_The problem_:
With both ends included, repeat exactly the lines of the entries below from the one containing "Task: Select the Bates Numbering icon" down to the one containing "Given: Click the comment", and no others.

The data below:

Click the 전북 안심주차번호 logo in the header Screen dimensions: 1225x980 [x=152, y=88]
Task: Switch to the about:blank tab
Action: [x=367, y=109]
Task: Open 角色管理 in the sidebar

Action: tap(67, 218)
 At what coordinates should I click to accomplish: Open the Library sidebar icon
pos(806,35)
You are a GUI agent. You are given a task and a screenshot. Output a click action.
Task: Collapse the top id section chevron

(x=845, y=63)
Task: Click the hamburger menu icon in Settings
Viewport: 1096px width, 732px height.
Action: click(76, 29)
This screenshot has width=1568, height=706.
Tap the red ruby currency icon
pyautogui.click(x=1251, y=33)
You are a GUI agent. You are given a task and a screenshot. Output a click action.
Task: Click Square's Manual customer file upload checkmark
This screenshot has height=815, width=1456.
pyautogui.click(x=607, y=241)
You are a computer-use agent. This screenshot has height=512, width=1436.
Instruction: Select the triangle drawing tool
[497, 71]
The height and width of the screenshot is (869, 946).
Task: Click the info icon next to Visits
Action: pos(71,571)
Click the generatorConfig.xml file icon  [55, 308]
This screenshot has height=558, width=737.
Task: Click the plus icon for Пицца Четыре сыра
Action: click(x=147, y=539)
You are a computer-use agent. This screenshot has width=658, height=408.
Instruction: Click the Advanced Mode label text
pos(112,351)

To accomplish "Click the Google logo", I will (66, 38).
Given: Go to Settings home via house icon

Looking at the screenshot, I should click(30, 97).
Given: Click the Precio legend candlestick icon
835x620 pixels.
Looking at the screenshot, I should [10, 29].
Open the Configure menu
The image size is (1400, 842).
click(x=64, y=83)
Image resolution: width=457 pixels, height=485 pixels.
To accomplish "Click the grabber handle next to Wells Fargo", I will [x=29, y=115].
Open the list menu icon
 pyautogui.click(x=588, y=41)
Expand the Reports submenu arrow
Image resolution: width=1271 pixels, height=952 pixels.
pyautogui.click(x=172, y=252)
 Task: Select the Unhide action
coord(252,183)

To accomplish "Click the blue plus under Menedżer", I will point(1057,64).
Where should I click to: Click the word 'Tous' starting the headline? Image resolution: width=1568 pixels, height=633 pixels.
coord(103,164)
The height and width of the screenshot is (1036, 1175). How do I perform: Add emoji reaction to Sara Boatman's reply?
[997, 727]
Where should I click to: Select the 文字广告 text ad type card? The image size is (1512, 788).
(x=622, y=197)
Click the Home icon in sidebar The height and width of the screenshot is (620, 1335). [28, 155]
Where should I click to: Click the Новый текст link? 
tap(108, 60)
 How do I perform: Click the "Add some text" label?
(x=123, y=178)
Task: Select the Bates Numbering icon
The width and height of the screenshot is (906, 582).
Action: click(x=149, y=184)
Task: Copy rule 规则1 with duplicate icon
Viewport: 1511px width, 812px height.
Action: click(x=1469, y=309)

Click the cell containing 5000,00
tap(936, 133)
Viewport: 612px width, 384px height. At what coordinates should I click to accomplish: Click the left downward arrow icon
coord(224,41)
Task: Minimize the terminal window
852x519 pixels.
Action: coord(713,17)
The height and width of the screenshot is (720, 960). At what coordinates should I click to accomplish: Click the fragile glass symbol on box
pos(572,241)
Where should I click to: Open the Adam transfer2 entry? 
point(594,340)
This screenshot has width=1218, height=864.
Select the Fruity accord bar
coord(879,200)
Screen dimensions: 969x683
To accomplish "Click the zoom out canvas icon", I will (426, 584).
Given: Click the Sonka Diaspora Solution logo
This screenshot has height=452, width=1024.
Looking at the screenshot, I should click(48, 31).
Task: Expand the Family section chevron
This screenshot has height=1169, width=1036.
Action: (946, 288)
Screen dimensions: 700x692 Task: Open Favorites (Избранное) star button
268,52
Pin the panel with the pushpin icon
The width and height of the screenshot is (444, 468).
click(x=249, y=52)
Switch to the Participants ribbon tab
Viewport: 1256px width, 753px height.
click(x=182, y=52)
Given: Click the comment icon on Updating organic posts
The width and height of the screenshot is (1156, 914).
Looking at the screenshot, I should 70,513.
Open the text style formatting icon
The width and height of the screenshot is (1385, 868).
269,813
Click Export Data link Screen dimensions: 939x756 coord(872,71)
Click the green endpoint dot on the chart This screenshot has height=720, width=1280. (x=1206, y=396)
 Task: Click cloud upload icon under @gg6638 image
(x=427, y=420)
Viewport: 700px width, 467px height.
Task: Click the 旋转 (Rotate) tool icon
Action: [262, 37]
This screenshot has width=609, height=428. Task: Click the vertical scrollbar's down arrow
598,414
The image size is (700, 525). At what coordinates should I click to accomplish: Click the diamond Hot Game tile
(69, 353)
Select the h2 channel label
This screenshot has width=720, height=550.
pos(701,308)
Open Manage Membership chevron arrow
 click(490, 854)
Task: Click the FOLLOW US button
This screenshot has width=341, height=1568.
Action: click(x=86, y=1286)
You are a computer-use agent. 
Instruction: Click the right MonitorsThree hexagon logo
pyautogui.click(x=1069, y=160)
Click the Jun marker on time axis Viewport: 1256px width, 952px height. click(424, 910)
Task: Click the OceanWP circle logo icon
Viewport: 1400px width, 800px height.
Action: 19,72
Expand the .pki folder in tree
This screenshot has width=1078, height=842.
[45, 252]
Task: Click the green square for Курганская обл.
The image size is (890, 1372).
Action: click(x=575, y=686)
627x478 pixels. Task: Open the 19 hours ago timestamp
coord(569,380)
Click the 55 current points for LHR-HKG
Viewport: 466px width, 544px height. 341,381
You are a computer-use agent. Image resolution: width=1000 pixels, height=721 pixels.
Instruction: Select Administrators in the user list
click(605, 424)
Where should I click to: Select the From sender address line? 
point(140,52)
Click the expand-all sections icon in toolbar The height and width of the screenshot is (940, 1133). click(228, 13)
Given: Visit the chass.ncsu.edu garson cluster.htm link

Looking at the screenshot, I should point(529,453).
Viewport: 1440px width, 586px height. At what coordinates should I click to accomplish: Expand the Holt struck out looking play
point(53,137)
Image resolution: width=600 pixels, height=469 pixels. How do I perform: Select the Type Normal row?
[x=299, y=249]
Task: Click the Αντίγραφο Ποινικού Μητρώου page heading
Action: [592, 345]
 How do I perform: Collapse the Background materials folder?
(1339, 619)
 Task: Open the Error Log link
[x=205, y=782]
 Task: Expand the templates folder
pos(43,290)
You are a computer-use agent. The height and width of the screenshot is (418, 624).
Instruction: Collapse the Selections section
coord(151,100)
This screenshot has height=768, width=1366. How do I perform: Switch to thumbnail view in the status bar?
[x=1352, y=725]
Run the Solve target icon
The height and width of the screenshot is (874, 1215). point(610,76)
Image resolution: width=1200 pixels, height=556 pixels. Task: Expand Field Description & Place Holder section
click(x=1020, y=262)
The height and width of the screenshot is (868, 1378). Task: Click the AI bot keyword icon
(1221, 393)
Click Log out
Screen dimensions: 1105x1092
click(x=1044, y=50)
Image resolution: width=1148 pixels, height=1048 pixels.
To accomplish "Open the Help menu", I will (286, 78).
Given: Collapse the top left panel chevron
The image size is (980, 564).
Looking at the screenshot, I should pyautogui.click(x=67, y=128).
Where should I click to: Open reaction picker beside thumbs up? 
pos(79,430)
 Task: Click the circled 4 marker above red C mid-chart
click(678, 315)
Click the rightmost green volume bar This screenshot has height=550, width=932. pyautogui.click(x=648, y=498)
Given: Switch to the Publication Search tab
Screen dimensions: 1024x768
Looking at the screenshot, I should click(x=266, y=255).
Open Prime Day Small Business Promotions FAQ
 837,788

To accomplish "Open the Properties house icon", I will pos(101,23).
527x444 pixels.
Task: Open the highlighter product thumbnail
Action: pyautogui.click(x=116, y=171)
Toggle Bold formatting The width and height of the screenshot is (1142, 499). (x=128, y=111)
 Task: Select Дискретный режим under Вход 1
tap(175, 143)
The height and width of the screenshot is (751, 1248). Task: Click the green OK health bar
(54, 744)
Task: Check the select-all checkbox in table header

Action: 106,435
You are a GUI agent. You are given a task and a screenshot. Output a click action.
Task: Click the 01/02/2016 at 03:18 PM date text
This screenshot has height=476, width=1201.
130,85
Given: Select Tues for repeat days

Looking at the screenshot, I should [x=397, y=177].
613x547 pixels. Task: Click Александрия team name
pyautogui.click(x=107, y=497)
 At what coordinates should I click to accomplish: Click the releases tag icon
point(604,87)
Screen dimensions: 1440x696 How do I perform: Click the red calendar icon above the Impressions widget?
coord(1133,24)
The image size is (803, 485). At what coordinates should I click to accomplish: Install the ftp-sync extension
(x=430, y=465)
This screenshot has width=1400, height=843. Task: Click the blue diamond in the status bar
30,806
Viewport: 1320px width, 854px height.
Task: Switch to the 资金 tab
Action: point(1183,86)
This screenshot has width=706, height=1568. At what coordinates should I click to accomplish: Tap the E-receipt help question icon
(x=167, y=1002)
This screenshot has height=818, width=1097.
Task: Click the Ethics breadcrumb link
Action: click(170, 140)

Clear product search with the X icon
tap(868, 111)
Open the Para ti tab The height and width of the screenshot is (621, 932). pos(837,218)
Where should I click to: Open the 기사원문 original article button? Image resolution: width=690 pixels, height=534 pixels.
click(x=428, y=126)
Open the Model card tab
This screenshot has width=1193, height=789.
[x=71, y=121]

End of The data.

_Reply_:
Task: Select the Bates Numbering icon
The width and height of the screenshot is (906, 582).
Action: click(x=149, y=184)
Task: Copy rule 规则1 with duplicate icon
Viewport: 1511px width, 812px height.
Action: click(x=1469, y=309)

Click the cell containing 5000,00
tap(936, 133)
Viewport: 612px width, 384px height. At what coordinates should I click to accomplish: Click the left downward arrow icon
coord(224,41)
Task: Minimize the terminal window
852x519 pixels.
Action: coord(713,17)
The height and width of the screenshot is (720, 960). At what coordinates should I click to accomplish: Click the fragile glass symbol on box
pos(572,241)
Where should I click to: Open the Adam transfer2 entry? 
point(594,340)
This screenshot has width=1218, height=864.
Select the Fruity accord bar
coord(879,200)
Screen dimensions: 969x683
To accomplish "Click the zoom out canvas icon", I will (426, 584).
Given: Click the Sonka Diaspora Solution logo
This screenshot has height=452, width=1024.
Looking at the screenshot, I should click(48, 31).
Task: Expand the Family section chevron
This screenshot has height=1169, width=1036.
Action: (946, 288)
Screen dimensions: 700x692 Task: Open Favorites (Избранное) star button
268,52
Pin the panel with the pushpin icon
The width and height of the screenshot is (444, 468).
click(x=249, y=52)
Switch to the Participants ribbon tab
Viewport: 1256px width, 753px height.
click(x=182, y=52)
Given: Click the comment icon on Updating organic posts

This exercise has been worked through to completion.